[[ Text section, beginning ]]

# Yogurt VS Probiotics Capsules



## Turbo_Boss (Apr 3, 2010)

Hello guys, Long time ago I suffered Clostridium Difficile Colitis because of Zinnat antibiotic. From that day, every time I need to take antibiotics I eat a yogurt every day + a product called Enterogermina® (Bacillus Clausii). Just a few day ago I finish a antibiotic (Zinnat) and even that I eat a yogurt every day + Enterogermina, I got diarrhea







I went to the doctor and guess what? Clostridium Difficile AGAIN!!!, he gave me Flagyl 500mg (Metronidazol) 3 capsules every day for 10 days.I explain to the doctor that I was eating yogurt plus the Enterogermina while taking the Antibiotic and he says that Zinnat is a very strong antibiotic that kill the flora very fast and that why I got the Diarrhea and to avoid taking again that Zinnat antibiotic in the future.So, I am just scare that in the future if I need to take another antibiotic, even that I will eat a yogurt every day + Enterogermina, I can still get diarrhea







So, do you think guys that instead of eating a yogurt, I can take Probiotics Capsules like Florastor 250mg and this will help me better??? Maybe the yogurt don't have enough probiotics.........What you think guys?Also what is the BEST Probiotics product that have the BEST price?THX,Isaac


----------



## IanRamsay (Nov 23, 2008)

[[ Text section, end ]]

Required action — Write the next part of the forum thread about yogurt versus probiotic capsules, picking up from its last line. The data here comes from an unrelated source.

[[ Data extract, beginning ]]

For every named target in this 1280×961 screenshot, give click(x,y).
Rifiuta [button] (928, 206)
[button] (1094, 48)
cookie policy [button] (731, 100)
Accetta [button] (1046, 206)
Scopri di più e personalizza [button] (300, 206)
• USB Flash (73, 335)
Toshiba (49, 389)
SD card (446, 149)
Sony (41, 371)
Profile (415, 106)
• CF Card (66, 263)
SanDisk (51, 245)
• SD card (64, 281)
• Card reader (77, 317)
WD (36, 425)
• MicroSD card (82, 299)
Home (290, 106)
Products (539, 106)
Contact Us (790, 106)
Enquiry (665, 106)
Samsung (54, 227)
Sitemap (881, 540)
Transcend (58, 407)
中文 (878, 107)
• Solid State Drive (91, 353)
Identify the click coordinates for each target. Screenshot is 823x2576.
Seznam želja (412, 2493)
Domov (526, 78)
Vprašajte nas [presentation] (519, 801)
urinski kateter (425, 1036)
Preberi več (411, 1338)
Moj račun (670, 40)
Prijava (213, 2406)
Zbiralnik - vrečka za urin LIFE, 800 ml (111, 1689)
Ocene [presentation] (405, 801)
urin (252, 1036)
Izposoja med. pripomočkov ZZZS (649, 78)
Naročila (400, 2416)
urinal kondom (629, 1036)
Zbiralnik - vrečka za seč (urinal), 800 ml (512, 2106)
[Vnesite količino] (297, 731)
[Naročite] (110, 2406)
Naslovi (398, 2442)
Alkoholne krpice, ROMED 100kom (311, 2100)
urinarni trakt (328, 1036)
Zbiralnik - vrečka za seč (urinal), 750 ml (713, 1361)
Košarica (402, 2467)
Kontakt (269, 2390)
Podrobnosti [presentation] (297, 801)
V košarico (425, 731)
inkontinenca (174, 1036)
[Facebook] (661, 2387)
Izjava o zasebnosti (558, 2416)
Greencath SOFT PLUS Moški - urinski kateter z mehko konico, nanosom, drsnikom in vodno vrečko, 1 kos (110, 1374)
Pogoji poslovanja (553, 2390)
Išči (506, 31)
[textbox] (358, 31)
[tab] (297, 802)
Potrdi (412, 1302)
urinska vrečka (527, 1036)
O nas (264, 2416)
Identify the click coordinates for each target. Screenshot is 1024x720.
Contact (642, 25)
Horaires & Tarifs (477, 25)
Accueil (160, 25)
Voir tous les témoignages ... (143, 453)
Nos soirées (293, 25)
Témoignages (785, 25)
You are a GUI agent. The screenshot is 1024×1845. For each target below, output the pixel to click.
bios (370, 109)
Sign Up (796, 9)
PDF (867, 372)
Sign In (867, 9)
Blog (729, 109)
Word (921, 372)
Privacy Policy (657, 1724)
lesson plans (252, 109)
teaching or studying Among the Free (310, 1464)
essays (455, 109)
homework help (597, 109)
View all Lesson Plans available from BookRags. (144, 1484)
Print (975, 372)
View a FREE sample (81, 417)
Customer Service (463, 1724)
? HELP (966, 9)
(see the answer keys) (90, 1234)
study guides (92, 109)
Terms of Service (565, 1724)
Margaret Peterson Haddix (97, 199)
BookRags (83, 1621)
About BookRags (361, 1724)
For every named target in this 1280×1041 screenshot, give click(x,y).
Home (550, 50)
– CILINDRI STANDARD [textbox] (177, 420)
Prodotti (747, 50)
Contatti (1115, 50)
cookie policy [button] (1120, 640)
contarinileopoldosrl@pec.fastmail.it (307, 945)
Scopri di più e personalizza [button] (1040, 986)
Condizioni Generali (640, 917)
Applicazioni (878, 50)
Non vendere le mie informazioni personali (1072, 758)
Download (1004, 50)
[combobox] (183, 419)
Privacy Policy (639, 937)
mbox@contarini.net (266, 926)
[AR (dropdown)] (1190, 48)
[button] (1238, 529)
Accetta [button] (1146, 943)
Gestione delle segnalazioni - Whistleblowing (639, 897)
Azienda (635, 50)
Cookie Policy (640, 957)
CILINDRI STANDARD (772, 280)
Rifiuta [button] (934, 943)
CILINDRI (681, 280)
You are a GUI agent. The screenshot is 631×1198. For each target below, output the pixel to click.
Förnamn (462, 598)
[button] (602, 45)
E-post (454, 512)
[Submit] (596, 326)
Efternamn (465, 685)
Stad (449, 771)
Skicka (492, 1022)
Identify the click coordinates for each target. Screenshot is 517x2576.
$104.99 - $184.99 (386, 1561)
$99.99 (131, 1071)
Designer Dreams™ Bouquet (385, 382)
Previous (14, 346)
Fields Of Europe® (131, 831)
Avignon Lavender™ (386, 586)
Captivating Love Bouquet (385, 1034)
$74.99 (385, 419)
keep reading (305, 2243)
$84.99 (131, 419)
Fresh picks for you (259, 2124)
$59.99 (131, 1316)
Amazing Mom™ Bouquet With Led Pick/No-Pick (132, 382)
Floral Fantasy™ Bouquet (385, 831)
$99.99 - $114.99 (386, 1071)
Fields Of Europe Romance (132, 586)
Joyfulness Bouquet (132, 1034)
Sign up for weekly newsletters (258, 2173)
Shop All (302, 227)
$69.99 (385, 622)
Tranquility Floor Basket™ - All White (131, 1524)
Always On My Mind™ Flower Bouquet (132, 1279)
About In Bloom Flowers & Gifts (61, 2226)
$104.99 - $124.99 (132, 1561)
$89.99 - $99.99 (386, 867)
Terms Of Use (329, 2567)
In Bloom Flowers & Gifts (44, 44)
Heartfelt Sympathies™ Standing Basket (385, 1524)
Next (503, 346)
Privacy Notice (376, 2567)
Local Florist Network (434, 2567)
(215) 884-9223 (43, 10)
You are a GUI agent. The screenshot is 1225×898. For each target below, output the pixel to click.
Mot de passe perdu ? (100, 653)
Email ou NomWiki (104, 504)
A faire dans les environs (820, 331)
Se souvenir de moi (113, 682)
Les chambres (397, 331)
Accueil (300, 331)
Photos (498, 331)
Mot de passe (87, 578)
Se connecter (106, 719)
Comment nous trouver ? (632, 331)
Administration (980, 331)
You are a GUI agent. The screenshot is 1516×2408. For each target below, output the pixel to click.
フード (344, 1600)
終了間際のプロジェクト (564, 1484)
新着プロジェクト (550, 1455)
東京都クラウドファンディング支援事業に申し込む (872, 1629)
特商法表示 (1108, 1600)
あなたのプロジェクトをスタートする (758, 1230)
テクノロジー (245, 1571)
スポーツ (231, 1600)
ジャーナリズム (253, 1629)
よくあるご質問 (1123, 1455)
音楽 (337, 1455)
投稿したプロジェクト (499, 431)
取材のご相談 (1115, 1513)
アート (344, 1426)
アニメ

[[ Data extract, end ]]

Result of this exercise —
HiCapsualated or powdered probiotics will have a huge amount more in terms of bacteria than yogurts. go with the capsuals but while you are taking teh drugs there is very little that they can do untill teh end of teh antibiotic course. carry on taking them after teh course has stopped.CheersIan


----------



## joeyb (Jun 8, 2010)

^^^second that probiotic caps are the way to go, then again..i have never been to good with dairy products.


----------



## Corey2010 (Jun 29, 2010)

Yep, you'll get a higher dosage of friendly bacteria in a capsule than you would in yogurt.


----------



## TheIBSExperience (Jun 1, 2007)

Yes go for the probiotic capsules its more practical...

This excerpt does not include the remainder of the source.